§ **Problem requirements**
Copy out each of the following lines with no changes.

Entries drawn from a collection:
——
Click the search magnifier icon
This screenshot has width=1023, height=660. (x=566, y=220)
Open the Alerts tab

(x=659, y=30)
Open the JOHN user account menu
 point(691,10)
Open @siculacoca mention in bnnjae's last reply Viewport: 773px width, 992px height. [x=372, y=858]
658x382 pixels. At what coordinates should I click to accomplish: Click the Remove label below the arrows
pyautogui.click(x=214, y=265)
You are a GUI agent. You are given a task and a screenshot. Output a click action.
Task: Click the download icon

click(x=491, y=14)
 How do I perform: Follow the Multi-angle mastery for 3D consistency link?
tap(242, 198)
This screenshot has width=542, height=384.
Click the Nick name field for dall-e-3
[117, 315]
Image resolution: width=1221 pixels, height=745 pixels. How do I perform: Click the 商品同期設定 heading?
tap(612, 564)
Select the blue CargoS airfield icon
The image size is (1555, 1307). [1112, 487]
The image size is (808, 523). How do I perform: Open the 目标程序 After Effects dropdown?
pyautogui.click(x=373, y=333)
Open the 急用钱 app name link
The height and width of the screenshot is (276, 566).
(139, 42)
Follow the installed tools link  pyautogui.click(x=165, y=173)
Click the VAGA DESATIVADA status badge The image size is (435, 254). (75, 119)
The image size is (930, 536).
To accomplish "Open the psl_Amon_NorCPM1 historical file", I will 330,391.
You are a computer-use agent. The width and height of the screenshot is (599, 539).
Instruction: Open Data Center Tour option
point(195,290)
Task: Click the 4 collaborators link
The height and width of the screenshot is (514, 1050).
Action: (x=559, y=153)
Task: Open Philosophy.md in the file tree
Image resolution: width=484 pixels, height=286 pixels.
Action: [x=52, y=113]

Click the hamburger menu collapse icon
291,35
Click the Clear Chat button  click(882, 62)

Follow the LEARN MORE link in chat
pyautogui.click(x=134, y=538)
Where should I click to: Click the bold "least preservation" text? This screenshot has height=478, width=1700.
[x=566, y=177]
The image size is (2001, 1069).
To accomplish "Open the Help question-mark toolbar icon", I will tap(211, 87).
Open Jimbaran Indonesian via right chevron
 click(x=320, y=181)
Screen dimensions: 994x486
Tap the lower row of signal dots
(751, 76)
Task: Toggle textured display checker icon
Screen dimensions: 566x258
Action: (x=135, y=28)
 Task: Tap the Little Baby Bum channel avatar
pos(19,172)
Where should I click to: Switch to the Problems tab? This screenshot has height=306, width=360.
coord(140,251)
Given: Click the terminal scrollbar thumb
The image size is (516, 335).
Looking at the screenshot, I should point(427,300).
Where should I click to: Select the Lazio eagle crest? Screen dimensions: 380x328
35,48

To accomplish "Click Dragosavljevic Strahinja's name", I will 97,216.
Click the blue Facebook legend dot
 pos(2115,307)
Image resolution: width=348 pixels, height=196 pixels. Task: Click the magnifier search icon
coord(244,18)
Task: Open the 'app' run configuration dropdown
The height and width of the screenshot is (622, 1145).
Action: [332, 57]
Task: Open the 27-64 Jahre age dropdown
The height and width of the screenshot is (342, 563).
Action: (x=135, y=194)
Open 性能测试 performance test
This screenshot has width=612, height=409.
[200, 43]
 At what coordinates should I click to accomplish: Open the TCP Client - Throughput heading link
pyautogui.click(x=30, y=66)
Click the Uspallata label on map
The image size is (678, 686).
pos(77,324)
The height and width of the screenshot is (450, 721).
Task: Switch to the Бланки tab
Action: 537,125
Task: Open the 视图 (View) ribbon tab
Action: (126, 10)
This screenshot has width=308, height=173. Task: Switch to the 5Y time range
——
§ **Solution to the problem**
Click the search magnifier icon
This screenshot has width=1023, height=660. (x=566, y=220)
Open the Alerts tab

(x=659, y=30)
Open the JOHN user account menu
 point(691,10)
Open @siculacoca mention in bnnjae's last reply Viewport: 773px width, 992px height. [x=372, y=858]
658x382 pixels. At what coordinates should I click to accomplish: Click the Remove label below the arrows
pyautogui.click(x=214, y=265)
You are a GUI agent. You are given a task and a screenshot. Output a click action.
Task: Click the download icon

click(x=491, y=14)
 How do I perform: Follow the Multi-angle mastery for 3D consistency link?
tap(242, 198)
This screenshot has width=542, height=384.
Click the Nick name field for dall-e-3
[117, 315]
Image resolution: width=1221 pixels, height=745 pixels. How do I perform: Click the 商品同期設定 heading?
tap(612, 564)
Select the blue CargoS airfield icon
The image size is (1555, 1307). [1112, 487]
The image size is (808, 523). How do I perform: Open the 目标程序 After Effects dropdown?
pyautogui.click(x=373, y=333)
Open the 急用钱 app name link
The height and width of the screenshot is (276, 566).
(139, 42)
Follow the installed tools link  pyautogui.click(x=165, y=173)
Click the VAGA DESATIVADA status badge The image size is (435, 254). (75, 119)
The image size is (930, 536).
To accomplish "Open the psl_Amon_NorCPM1 historical file", I will 330,391.
You are a computer-use agent. The width and height of the screenshot is (599, 539).
Instruction: Open Data Center Tour option
point(195,290)
Task: Click the 4 collaborators link
The height and width of the screenshot is (514, 1050).
Action: (x=559, y=153)
Task: Open Philosophy.md in the file tree
Image resolution: width=484 pixels, height=286 pixels.
Action: [x=52, y=113]

Click the hamburger menu collapse icon
291,35
Click the Clear Chat button  click(882, 62)

Follow the LEARN MORE link in chat
pyautogui.click(x=134, y=538)
Where should I click to: Click the bold "least preservation" text? This screenshot has height=478, width=1700.
[x=566, y=177]
The image size is (2001, 1069).
To accomplish "Open the Help question-mark toolbar icon", I will tap(211, 87).
Open Jimbaran Indonesian via right chevron
 click(x=320, y=181)
Screen dimensions: 994x486
Tap the lower row of signal dots
(751, 76)
Task: Toggle textured display checker icon
Screen dimensions: 566x258
Action: (x=135, y=28)
 Task: Tap the Little Baby Bum channel avatar
pos(19,172)
Where should I click to: Switch to the Problems tab? This screenshot has height=306, width=360.
coord(140,251)
Given: Click the terminal scrollbar thumb
The image size is (516, 335).
Looking at the screenshot, I should point(427,300).
Where should I click to: Select the Lazio eagle crest? Screen dimensions: 380x328
35,48

To accomplish "Click Dragosavljevic Strahinja's name", I will 97,216.
Click the blue Facebook legend dot
 pos(2115,307)
Image resolution: width=348 pixels, height=196 pixels. Task: Click the magnifier search icon
coord(244,18)
Task: Open the 'app' run configuration dropdown
The height and width of the screenshot is (622, 1145).
Action: [332, 57]
Task: Open the 27-64 Jahre age dropdown
The height and width of the screenshot is (342, 563).
Action: (x=135, y=194)
Open 性能测试 performance test
This screenshot has width=612, height=409.
[200, 43]
 At what coordinates should I click to accomplish: Open the TCP Client - Throughput heading link
pyautogui.click(x=30, y=66)
Click the Uspallata label on map
The image size is (678, 686).
pos(77,324)
The height and width of the screenshot is (450, 721).
Task: Switch to the Бланки tab
Action: 537,125
Task: Open the 视图 (View) ribbon tab
Action: (126, 10)
This screenshot has width=308, height=173. Task: Switch to the 5Y time range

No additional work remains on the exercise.